“Just when I think I have learned the way to live, life changes. Hugh Prather ”
Life sometimes gives us rotten lemons and when that happens, we’re expected—by ourselves and, often, by others—to somehow use them to make lovely lemonade. Easier said than done, I’d say. But sometimes that attitude is just what is needed to get through life. What can we do, as family members and caregivers, to point ourselves in the right direction and make the day-to-day journey more positive and just a little easier both for ourselves and for those in our care?
A good place to start is by trying to go with the flow. That doesn’t mean being passive, or lazy, or sitting back and letting things happen to you. It’s about two things: first, accepting that, however much you’d like to, you simply can’t control everything; and second, deciding to take care of yourself as well.
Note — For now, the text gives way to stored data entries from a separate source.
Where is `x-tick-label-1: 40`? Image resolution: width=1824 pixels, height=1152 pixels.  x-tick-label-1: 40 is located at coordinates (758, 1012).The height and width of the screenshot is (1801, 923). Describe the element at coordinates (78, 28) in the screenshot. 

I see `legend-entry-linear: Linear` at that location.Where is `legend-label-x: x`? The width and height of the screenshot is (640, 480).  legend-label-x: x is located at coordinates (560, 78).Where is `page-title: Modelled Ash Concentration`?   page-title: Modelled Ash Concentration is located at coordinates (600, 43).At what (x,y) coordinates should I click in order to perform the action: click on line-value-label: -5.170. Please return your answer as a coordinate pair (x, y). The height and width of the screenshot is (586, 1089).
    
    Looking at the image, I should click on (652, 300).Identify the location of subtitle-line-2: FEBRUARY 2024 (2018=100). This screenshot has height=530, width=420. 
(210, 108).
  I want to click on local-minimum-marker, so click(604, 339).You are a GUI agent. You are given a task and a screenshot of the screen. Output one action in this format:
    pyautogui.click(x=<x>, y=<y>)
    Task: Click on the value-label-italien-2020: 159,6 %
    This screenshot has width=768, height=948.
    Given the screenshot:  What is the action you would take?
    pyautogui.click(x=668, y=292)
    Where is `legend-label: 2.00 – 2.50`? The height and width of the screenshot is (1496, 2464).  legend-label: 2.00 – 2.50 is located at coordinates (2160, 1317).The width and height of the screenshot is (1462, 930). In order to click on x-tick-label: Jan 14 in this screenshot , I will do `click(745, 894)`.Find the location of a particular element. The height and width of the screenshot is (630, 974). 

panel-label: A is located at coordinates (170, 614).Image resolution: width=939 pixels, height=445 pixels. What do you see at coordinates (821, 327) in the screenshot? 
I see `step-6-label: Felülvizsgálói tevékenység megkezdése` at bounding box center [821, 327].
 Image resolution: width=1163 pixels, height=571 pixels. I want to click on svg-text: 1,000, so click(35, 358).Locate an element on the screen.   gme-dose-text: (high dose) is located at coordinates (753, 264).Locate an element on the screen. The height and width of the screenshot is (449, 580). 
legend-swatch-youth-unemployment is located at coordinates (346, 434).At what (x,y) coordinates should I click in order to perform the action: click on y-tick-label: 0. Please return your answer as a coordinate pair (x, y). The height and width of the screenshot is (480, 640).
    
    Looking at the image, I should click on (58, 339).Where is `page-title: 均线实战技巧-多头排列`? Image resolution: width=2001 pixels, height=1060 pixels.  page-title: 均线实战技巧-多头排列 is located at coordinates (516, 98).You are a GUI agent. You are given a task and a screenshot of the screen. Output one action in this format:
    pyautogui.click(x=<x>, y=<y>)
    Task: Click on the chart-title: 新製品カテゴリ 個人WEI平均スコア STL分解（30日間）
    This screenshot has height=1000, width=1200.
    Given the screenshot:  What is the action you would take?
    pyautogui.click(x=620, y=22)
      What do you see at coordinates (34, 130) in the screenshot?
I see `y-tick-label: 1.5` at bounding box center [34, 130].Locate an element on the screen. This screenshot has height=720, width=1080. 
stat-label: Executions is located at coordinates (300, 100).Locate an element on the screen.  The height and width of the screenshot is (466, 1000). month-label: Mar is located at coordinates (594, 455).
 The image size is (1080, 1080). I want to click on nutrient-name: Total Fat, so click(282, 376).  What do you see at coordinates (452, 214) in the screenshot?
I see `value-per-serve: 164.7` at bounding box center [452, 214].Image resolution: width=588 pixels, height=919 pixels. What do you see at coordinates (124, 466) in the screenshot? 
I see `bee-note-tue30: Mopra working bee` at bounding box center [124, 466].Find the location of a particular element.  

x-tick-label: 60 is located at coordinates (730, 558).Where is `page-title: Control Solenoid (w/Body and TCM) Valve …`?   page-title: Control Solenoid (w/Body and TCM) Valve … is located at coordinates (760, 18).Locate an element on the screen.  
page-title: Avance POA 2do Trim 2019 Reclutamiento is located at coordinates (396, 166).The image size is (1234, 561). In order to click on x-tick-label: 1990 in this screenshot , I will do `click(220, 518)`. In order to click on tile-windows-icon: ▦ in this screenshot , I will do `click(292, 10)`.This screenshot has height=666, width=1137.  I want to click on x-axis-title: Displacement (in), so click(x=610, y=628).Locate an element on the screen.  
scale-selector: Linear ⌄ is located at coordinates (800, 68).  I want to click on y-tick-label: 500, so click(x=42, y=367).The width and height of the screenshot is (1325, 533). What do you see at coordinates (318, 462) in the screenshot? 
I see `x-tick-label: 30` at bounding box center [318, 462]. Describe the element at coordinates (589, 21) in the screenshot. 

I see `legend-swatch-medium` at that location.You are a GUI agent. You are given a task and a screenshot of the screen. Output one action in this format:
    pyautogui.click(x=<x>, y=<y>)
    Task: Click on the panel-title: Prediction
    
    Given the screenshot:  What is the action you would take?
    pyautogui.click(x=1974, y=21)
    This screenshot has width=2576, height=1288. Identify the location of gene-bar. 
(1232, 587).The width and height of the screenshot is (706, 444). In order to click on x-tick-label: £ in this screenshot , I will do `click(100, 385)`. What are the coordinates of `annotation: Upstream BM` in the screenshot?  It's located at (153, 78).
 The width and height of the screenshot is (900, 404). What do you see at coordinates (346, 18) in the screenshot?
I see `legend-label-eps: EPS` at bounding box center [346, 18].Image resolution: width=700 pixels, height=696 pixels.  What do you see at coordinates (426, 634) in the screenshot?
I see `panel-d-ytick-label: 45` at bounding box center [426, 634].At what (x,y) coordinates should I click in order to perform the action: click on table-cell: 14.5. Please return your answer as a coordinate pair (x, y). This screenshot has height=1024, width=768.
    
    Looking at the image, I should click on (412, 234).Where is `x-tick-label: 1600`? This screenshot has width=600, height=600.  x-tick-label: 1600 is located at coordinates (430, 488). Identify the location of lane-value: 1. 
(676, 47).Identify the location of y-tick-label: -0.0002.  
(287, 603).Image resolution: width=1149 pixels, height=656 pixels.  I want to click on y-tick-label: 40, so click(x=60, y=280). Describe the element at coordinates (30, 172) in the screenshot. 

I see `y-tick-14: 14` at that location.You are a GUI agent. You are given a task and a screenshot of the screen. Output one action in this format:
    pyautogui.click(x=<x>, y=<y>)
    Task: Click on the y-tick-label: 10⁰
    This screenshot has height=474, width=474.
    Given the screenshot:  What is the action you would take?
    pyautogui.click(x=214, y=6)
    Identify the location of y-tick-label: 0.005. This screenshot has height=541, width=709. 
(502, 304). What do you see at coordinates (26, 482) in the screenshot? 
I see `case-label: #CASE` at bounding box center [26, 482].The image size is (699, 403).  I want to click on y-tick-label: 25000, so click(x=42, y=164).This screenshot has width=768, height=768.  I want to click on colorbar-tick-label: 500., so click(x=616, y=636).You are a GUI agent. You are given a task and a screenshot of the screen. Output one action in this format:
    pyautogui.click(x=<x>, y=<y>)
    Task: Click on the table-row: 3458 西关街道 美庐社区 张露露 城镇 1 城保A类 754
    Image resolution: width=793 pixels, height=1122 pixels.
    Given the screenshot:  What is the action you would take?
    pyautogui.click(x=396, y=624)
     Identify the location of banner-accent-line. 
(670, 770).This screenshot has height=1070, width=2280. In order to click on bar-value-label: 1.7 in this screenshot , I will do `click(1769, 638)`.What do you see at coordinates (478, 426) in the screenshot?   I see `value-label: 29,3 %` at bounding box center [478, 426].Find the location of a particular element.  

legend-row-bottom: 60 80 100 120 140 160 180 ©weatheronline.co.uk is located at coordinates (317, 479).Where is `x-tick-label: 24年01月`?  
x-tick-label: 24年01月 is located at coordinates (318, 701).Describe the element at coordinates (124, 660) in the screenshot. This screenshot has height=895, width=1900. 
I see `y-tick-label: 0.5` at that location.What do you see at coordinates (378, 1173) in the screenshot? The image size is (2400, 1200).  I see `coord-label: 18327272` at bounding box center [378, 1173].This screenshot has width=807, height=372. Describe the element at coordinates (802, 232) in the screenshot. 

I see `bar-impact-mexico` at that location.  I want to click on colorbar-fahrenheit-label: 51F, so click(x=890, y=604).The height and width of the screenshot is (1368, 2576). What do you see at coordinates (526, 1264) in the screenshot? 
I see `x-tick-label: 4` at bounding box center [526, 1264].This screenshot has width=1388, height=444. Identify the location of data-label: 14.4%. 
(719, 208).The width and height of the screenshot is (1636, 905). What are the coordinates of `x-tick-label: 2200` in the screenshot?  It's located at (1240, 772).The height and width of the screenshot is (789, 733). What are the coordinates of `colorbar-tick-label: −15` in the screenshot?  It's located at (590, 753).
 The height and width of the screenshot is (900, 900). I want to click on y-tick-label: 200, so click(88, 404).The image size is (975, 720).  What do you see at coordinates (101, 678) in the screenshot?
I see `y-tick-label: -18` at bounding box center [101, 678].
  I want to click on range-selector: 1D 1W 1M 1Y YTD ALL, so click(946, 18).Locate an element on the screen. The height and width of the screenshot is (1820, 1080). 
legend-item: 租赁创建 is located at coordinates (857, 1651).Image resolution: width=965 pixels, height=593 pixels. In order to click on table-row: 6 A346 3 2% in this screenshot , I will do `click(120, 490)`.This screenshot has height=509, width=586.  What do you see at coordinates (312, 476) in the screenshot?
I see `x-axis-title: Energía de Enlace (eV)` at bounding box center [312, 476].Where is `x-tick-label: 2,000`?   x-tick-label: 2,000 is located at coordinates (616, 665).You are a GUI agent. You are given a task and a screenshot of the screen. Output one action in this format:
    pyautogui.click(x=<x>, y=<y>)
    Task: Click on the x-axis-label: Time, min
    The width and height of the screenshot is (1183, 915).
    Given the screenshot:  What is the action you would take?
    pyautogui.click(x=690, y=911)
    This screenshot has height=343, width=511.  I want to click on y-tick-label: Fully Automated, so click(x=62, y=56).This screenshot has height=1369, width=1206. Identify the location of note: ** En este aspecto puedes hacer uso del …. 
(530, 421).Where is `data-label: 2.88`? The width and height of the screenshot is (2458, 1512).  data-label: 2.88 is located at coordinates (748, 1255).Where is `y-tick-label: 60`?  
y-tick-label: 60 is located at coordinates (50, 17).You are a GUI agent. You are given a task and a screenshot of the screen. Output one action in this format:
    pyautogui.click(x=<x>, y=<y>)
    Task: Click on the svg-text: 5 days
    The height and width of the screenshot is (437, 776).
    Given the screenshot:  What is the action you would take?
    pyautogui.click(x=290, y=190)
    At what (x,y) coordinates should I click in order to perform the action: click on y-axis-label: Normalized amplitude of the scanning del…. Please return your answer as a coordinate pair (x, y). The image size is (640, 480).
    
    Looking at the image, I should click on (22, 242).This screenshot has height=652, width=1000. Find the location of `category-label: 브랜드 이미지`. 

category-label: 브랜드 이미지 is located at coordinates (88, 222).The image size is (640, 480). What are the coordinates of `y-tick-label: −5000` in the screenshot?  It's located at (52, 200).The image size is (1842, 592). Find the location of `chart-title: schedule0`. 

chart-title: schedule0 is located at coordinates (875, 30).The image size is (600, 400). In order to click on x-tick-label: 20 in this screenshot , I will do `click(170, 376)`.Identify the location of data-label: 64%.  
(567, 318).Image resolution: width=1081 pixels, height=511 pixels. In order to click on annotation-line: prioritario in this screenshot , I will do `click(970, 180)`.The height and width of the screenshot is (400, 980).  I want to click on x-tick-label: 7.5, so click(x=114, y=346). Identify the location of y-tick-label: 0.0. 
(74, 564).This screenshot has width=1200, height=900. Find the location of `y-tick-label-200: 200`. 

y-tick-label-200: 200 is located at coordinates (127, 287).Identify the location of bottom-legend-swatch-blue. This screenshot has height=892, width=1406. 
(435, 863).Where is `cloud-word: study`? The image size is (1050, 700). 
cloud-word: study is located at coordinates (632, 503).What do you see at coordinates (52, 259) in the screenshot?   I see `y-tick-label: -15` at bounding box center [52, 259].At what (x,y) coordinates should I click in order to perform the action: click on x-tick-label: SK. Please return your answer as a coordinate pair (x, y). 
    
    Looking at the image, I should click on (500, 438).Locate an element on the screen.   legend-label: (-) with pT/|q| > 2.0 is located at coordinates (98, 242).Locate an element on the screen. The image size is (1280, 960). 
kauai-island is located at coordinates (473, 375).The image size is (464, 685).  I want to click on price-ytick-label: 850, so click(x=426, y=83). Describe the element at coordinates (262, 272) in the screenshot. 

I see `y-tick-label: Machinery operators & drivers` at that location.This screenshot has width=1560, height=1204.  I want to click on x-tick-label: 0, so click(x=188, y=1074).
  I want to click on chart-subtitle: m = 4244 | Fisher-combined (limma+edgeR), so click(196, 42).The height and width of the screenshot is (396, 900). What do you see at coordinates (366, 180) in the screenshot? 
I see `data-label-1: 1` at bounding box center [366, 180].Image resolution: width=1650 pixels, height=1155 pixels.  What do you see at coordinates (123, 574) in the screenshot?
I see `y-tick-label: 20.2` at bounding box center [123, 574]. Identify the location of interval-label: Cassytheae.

When you’re ready for action, take baby steps. Things will not dramatically improve overnight. Perhaps you can gradually influence change but, in the moment, all you can usually do is come to terms with the fact that the situation is what it is. Start small. You won’t be successful if you bite off huge chunks at a time and then get overwhelmed by the magnitude of your task.
Breathe deeply a few times whenever you feel yourself getting angry or frustrated. It helps to be aware of your thoughts and inner reactions. In the heat of a crisis or an annoying situation, try to slow down and put things into perspective. Ask yourself this question: A week, a month or a year from now, will this incident matter a single whit? Odds are, it won’t— which means it’s not worth stressing about now.
And, if you’re anything like me, you’ll find relief when you learn to laugh at your own mistakes, and gently shake your head when you eventually realize that—try as you might— you can’t control what other people do or say. You might actually chuckle at the silly things that happen, the awkward moments, and the absurdity of some situations you’ve come across along the way.
None of us are perfect. Embrace change and imperfection as facts of life, and go with the flow. After all, you’re not being apathetic or passive, just wisely taking a step back and looking after yourself. And that, my friend, is what it takes to hang in there and make the very finest lemonade.